The new normal? A lot of self-motivation when it comes to academics and staying in shape.
Area coaches say they are stressing to players to use the adjusted schedule to seriously concentrate on grades and coursework. Distance learning will take much more accountability and attention to detail than going to a classroom daily.
Then get of the house — remember to adhere to the safe social distancing protocol — and work out however possible. The start of spring football in high school, April 27, looks extremely ambitious at this point due to the pandemic.
“I tell them all the time, Herschel Walker didn't have a gym when he was growing up, so he had to do some old school stuff,” said First Coast coach Marty Lee.
“So besides doing your schoolwork online, we want you to stay out, get some physical activities. So, for example, you can get out in your driveway. You set some water bottles up and do cone drills. You can set up paper plates and do your drills. You can do your box drills. You can do push ups and sit ups. So, we’re encouraging them to do that.”
Mandarin coach Bobby Ramsay said that his staff looks at it this way.
What would the Mustangs be asking of their players at this point of spring with no pandemic restrictions in place?
Since the boys weightlifting season was currently underway, many football players were already competing in that. When that sport was put on hold, most athletes have continued to work on strength and conditioning in their own way.
“First and foremost, with the players, you know, that is the physical conditioning aspect of it, which obviously is much different,” Ramsay said. “And, you know, a lot of the responsibility falls on them. We're fortunate that our guys are really good about wanting to do those things, so it's really not been an issue there.”
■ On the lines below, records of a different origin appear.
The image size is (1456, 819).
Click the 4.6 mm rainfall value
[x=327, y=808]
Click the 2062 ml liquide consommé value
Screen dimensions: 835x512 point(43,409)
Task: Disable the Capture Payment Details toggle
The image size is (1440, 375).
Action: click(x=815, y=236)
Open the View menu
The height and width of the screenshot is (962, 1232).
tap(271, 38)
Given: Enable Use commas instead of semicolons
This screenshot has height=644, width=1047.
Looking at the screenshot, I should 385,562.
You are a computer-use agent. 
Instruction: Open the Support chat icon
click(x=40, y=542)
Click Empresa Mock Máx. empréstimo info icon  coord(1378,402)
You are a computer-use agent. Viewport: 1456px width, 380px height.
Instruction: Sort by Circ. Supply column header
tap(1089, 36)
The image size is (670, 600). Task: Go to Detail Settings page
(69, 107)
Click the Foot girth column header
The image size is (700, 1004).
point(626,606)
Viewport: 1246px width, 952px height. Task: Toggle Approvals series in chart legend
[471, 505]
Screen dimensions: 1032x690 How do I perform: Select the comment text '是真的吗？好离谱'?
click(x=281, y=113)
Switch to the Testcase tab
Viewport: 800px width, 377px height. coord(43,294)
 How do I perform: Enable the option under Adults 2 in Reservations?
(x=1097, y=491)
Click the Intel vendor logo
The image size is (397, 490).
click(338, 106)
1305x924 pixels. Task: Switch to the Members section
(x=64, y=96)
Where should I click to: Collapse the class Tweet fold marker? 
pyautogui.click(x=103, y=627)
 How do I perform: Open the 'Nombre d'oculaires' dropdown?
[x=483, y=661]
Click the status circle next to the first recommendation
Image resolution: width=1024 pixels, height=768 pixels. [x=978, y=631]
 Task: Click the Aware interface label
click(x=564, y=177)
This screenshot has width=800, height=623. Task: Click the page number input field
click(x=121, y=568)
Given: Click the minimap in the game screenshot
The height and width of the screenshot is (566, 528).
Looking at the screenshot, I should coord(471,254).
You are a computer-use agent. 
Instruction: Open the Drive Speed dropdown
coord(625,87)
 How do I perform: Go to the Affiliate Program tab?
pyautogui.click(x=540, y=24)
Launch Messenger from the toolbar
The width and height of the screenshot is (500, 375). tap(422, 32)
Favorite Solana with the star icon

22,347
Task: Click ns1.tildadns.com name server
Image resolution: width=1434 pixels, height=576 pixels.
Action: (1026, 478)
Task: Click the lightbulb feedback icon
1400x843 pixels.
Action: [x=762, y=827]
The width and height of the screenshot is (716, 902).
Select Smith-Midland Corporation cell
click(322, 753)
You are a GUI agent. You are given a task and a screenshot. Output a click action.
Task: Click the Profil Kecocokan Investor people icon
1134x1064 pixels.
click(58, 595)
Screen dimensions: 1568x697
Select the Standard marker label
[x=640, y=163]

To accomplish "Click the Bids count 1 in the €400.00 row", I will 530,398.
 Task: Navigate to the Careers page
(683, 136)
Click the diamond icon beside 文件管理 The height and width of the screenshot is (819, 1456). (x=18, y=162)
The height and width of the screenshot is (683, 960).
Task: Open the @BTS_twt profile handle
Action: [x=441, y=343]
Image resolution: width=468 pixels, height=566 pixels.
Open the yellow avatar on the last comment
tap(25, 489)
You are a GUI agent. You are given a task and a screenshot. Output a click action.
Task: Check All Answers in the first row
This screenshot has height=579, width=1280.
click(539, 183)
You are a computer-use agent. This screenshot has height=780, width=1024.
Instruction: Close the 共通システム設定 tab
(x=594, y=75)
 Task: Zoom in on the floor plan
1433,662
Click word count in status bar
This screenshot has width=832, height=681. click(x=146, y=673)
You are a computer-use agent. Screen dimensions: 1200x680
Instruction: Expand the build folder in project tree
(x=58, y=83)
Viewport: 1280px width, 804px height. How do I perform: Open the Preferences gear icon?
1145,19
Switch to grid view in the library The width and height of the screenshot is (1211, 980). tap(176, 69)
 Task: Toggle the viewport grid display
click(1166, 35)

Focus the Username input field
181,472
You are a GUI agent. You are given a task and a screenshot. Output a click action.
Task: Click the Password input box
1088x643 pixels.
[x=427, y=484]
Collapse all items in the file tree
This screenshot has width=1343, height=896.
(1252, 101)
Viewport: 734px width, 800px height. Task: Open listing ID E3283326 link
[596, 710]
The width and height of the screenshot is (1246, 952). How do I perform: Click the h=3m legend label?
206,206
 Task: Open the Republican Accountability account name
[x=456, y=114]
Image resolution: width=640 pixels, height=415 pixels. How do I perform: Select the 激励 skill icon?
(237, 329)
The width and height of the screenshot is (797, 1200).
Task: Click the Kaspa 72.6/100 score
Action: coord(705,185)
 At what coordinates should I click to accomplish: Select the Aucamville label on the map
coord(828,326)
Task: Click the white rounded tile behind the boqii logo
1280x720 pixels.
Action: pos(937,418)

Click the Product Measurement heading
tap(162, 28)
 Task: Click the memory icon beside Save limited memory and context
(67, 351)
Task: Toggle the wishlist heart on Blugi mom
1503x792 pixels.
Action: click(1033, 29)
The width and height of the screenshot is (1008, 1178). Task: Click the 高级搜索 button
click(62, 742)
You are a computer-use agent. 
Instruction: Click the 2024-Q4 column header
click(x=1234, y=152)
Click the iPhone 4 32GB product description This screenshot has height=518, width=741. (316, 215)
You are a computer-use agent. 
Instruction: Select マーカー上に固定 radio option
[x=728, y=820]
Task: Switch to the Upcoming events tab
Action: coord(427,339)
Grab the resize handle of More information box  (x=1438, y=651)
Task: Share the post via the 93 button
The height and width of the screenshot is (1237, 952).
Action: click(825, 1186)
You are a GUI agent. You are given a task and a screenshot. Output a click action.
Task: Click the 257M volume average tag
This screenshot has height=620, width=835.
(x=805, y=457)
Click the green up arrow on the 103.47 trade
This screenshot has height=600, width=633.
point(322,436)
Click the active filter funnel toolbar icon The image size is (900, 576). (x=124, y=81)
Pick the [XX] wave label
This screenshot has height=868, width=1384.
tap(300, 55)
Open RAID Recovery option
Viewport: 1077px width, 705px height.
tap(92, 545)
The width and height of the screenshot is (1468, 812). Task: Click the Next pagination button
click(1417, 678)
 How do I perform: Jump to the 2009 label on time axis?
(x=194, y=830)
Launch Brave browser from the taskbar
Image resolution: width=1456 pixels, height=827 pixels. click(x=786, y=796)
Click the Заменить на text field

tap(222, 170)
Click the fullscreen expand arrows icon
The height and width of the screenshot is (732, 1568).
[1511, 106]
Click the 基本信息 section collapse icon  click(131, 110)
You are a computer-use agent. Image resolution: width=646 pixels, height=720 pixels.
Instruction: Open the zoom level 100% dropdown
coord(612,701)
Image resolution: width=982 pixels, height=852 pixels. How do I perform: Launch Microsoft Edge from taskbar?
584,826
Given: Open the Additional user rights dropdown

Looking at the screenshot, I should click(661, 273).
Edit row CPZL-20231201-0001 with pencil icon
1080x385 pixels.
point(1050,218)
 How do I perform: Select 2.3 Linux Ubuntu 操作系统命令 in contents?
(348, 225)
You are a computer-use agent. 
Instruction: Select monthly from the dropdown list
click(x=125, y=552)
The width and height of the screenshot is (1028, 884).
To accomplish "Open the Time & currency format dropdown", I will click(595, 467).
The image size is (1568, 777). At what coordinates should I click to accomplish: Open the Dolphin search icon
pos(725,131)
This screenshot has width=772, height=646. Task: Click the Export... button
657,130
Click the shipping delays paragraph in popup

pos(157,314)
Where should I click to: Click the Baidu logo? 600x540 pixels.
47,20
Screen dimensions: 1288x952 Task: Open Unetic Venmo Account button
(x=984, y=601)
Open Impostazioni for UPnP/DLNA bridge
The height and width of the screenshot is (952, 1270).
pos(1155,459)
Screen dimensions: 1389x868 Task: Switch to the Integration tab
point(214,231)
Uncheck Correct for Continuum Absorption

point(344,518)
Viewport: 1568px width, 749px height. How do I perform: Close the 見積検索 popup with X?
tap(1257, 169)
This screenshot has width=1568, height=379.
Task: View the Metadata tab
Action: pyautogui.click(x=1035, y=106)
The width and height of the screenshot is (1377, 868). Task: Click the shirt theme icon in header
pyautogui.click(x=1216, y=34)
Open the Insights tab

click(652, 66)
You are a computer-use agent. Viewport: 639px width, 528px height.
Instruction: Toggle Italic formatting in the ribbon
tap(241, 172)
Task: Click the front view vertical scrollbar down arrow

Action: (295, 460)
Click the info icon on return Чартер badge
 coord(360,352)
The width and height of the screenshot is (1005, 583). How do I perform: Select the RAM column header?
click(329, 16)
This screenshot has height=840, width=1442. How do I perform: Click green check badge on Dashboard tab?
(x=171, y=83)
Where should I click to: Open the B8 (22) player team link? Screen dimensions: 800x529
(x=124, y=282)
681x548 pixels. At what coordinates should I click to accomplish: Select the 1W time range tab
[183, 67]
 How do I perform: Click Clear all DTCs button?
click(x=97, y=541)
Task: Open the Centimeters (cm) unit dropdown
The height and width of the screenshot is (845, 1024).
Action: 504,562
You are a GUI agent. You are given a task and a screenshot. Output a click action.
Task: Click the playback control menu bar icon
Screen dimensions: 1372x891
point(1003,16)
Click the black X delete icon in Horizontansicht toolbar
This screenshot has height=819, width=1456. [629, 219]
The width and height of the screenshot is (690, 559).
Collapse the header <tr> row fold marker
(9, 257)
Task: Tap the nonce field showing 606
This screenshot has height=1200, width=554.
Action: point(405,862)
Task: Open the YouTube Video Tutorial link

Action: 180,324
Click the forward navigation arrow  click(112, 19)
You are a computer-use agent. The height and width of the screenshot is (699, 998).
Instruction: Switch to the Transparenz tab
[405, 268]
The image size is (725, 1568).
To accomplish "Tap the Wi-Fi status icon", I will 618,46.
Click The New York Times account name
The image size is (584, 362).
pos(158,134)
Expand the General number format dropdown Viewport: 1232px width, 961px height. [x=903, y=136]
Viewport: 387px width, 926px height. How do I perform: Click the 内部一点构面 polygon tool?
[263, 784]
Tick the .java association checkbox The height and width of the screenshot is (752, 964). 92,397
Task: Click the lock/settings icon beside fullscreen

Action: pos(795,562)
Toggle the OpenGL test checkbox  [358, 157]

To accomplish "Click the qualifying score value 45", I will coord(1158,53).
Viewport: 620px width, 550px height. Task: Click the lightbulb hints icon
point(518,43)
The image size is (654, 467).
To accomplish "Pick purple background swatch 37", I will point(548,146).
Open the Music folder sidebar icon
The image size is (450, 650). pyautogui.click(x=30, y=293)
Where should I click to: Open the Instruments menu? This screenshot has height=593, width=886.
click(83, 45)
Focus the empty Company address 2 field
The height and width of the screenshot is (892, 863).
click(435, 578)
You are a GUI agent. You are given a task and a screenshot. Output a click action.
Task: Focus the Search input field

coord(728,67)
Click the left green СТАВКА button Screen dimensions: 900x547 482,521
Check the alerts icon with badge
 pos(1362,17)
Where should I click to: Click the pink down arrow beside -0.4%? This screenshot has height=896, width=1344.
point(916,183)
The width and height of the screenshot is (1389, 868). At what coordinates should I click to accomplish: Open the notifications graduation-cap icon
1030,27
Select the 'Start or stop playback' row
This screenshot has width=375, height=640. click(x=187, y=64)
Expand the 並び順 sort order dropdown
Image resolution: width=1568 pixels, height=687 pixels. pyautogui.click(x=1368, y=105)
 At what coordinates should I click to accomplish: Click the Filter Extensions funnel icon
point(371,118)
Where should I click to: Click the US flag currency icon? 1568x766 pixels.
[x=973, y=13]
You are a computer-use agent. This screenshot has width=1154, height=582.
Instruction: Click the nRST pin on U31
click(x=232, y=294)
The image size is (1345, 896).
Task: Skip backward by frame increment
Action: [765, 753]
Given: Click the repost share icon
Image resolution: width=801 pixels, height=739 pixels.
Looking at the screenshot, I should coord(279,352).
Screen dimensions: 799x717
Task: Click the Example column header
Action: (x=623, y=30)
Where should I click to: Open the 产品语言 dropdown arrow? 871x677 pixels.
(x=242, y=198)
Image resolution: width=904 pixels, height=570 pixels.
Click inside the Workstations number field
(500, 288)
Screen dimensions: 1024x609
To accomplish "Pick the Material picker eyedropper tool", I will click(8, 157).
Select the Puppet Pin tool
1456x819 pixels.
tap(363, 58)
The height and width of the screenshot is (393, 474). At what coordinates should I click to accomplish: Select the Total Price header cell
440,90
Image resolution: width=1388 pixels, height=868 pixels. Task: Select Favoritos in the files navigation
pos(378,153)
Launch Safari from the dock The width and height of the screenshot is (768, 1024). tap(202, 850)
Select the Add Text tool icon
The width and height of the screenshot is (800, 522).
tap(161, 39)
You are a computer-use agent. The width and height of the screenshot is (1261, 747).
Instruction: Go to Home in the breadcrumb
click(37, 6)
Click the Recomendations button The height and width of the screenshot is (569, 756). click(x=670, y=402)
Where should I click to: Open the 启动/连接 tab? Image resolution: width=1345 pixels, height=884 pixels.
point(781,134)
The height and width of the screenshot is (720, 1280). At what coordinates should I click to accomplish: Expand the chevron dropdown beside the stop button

University Christian coach David Penland III said that football will return when it’s possible and safe to do so. His suggestion to players — take care of the studies.
“Right now, if you have bad grades, is a good time for every athlete in Jacksonville if you’ve got bad grades, this is a good time to get your grades up,” he said. “You can’t go to college with bad grades, so that’s all we’re pushing. Get your grades up.”